» **ASSIGNED TASK**:
Start at the line with "At what coordinates should I click to accomplish: Click the red" in the records below, stop at the line with "990x670 pixels.", and return every line in that span exactly, the two end lines included.

» **INPUT**:
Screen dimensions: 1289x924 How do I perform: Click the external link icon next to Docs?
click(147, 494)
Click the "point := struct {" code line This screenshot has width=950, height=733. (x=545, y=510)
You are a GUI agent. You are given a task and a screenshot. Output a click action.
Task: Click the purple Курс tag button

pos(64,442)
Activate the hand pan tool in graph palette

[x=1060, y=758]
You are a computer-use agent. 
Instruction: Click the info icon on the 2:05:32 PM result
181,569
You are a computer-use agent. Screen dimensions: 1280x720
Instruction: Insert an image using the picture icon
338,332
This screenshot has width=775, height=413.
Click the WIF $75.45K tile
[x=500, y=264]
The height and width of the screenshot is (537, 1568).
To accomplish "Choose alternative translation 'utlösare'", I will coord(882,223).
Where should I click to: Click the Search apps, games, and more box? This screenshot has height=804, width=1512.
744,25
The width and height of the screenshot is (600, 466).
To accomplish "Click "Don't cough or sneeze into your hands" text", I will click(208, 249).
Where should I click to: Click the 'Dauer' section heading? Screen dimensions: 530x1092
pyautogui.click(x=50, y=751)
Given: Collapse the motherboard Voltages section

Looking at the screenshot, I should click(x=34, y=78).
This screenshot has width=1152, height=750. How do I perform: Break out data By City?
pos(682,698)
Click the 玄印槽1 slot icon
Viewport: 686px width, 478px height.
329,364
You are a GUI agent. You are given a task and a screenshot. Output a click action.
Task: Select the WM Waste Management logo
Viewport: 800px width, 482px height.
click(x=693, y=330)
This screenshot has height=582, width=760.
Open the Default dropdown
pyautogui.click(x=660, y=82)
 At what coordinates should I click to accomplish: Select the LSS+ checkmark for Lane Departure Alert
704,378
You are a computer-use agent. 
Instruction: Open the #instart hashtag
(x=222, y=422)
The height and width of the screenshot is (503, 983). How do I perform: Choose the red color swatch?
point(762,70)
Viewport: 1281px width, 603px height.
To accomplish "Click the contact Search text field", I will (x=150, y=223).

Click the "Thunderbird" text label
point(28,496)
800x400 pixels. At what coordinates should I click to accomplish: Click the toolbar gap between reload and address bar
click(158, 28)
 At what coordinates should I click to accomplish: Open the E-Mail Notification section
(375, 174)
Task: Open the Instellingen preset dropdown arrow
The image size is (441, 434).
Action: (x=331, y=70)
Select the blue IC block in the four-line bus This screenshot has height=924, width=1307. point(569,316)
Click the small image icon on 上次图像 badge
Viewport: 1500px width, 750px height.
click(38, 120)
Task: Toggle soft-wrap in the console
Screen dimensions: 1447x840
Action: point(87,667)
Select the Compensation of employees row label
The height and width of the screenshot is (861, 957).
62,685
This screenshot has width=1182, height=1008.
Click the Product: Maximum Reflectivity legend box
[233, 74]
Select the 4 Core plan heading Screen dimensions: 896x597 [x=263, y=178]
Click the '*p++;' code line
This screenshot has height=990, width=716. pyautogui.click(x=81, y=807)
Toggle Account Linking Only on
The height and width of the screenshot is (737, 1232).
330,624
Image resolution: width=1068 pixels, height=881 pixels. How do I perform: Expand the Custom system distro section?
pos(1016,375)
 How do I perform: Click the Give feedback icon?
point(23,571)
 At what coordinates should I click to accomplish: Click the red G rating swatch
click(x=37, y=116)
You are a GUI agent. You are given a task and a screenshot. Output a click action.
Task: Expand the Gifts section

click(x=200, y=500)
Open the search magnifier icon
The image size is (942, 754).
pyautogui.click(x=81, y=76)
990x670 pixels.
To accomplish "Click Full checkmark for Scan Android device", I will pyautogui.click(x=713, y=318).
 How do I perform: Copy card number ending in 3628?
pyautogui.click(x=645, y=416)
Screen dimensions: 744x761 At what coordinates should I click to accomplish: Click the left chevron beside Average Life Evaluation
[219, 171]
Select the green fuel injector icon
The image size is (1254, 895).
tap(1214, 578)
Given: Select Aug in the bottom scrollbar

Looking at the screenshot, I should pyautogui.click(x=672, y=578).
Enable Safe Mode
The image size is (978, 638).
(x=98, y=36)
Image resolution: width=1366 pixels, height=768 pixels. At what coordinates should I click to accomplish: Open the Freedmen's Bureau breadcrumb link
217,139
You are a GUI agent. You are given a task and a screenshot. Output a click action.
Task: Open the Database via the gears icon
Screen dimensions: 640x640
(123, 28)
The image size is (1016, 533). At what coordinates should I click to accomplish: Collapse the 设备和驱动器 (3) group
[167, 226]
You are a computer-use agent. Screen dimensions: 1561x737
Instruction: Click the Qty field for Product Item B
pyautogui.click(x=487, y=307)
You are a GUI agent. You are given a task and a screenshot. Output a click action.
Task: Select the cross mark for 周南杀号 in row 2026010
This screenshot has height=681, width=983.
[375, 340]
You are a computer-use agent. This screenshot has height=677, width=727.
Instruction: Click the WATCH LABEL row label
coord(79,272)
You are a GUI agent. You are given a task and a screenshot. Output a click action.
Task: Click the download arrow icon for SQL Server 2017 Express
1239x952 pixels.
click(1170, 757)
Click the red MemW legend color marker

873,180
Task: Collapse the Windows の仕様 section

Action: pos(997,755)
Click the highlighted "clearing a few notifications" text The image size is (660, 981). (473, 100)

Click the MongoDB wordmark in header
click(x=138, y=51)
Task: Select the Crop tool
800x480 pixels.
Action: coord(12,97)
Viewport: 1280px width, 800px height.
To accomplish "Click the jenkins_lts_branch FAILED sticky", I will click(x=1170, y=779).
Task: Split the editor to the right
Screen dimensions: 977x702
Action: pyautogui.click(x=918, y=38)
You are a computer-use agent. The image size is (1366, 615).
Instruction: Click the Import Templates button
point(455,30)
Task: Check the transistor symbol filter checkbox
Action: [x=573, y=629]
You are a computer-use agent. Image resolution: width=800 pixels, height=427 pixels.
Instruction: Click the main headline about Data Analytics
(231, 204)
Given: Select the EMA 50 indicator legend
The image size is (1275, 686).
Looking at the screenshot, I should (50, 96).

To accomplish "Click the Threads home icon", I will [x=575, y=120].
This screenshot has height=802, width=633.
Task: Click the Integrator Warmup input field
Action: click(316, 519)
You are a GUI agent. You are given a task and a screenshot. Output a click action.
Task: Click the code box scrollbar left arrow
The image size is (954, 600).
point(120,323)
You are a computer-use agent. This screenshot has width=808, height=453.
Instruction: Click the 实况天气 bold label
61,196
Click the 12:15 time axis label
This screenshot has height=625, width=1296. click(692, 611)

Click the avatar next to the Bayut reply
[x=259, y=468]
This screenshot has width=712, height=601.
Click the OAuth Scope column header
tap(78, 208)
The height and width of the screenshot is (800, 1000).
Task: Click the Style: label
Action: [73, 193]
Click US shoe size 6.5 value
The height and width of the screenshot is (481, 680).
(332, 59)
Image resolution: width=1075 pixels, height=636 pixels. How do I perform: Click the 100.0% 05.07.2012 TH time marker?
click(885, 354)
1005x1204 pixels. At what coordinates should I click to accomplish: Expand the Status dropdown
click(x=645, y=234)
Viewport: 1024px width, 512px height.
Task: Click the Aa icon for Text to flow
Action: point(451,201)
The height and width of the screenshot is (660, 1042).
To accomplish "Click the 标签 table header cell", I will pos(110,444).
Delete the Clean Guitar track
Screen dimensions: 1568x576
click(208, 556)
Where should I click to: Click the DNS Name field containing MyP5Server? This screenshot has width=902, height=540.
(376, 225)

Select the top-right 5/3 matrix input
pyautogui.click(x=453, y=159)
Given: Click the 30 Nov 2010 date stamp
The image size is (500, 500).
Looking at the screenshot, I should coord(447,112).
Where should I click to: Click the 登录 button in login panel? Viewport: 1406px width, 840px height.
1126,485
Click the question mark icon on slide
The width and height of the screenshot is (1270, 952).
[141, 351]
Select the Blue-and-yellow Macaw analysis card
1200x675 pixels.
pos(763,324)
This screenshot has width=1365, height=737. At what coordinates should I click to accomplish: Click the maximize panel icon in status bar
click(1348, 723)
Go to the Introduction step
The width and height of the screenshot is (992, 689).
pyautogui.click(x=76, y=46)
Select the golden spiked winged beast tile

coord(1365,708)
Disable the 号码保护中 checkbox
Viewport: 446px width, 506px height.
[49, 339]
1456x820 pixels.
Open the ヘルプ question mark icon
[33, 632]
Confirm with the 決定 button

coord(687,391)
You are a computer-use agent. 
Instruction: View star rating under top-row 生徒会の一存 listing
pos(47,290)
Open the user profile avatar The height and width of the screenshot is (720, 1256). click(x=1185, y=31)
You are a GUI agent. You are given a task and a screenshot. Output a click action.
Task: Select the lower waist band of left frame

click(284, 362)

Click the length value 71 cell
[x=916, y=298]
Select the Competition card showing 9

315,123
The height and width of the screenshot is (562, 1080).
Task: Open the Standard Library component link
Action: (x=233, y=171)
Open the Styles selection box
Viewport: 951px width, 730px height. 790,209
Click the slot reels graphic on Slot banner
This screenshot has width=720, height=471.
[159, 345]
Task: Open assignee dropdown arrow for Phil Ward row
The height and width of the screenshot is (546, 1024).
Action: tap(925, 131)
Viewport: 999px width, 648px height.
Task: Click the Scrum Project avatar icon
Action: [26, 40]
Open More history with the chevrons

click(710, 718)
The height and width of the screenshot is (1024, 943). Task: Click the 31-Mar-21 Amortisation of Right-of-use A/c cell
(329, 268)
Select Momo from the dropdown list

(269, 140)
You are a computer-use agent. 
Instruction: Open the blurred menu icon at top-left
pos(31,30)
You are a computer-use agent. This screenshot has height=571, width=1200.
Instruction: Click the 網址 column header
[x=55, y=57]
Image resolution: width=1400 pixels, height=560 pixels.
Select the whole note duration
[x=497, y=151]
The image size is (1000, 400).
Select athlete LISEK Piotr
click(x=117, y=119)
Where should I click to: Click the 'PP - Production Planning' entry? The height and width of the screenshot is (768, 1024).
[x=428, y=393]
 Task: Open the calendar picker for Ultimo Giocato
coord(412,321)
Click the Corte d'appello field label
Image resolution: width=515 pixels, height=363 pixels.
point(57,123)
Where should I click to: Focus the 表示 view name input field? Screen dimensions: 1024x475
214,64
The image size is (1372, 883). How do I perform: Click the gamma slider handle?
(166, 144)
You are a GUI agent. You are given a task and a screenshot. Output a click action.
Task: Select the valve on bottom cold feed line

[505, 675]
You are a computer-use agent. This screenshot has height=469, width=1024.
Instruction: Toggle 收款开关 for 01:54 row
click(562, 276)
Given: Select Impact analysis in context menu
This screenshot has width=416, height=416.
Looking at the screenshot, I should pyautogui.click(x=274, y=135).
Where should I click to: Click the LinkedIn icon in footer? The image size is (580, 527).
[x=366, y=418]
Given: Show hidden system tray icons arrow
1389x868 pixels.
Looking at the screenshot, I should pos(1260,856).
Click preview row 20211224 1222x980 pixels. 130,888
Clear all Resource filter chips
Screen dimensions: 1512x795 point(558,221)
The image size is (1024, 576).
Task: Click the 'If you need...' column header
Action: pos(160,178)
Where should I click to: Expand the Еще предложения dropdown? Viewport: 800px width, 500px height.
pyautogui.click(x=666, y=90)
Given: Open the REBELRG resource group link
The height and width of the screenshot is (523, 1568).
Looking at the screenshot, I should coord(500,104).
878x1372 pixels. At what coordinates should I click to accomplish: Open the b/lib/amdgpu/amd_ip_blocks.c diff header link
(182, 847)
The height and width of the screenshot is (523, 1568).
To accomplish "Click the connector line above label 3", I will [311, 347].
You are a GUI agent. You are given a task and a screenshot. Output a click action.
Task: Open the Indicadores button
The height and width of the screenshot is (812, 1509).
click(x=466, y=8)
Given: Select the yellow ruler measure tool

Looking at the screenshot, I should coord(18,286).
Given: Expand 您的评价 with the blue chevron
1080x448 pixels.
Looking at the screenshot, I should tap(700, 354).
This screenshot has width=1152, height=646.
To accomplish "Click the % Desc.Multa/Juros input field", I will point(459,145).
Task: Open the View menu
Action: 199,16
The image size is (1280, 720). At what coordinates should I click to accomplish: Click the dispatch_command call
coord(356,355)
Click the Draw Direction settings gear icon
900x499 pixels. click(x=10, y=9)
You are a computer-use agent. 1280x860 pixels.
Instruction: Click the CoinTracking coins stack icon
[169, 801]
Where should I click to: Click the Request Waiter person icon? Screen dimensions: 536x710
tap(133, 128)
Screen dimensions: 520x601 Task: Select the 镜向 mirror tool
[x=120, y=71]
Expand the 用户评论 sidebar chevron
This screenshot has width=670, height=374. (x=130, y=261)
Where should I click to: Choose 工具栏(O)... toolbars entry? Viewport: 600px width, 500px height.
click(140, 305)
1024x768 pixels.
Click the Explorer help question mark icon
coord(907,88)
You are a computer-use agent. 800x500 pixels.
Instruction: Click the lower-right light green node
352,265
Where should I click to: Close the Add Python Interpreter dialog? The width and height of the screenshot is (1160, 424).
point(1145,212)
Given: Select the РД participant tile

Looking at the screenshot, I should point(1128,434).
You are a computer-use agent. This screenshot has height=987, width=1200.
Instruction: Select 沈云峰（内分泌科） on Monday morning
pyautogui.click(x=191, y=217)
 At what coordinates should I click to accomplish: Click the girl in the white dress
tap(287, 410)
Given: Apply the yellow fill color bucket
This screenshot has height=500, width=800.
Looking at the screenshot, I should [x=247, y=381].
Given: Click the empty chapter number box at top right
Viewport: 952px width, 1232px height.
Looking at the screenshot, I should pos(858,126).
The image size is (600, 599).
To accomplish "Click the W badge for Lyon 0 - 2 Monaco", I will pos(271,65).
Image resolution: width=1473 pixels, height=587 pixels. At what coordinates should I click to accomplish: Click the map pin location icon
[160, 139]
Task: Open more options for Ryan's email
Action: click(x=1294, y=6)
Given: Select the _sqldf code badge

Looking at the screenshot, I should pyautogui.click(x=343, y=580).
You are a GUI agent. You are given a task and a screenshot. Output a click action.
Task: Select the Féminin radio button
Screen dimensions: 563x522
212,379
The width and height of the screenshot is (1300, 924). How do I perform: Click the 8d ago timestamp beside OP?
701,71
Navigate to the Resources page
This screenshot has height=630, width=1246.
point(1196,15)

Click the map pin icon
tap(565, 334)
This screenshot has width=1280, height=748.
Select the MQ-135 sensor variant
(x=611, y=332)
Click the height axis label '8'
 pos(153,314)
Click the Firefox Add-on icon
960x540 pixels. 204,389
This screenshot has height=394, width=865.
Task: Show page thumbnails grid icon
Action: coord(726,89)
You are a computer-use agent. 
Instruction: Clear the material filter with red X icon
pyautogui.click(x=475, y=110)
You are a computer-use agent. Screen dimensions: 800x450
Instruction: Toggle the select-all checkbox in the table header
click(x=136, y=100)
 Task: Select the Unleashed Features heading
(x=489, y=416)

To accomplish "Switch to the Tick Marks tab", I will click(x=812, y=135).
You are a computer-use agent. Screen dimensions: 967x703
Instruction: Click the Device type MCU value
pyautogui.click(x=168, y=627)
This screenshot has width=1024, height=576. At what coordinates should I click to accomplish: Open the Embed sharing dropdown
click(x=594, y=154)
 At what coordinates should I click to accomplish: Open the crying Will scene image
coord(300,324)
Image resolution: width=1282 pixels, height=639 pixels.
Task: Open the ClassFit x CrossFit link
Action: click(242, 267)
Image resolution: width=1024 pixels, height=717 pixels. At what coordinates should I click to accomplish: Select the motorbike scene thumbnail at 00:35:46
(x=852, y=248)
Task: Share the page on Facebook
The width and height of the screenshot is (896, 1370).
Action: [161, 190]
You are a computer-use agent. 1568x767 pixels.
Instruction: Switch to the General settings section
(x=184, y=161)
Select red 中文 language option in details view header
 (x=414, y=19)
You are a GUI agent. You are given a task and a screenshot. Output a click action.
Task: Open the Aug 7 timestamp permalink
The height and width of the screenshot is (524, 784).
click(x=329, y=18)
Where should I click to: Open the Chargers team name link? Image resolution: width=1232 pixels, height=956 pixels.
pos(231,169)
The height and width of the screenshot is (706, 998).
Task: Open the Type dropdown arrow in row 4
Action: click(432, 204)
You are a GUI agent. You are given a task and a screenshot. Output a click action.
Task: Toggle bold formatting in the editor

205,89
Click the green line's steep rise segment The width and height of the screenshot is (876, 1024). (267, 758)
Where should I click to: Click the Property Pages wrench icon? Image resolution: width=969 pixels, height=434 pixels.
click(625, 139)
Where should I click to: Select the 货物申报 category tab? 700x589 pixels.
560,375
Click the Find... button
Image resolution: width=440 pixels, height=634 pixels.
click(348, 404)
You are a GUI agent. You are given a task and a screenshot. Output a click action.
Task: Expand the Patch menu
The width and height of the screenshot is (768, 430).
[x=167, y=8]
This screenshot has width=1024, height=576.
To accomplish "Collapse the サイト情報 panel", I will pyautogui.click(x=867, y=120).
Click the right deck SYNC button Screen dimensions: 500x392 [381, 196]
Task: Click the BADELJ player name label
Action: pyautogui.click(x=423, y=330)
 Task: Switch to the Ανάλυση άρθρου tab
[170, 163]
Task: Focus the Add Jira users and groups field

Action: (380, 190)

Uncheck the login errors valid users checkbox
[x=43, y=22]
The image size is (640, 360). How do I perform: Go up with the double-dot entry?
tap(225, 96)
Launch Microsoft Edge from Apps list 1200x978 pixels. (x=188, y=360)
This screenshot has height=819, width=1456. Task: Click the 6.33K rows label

» **ANSWER BELOW**:
 At what coordinates should I click to accomplish: Click the red G rating swatch
click(x=37, y=116)
You are a GUI agent. You are given a task and a screenshot. Output a click action.
Task: Expand the Gifts section

click(x=200, y=500)
Open the search magnifier icon
The image size is (942, 754).
pyautogui.click(x=81, y=76)
990x670 pixels.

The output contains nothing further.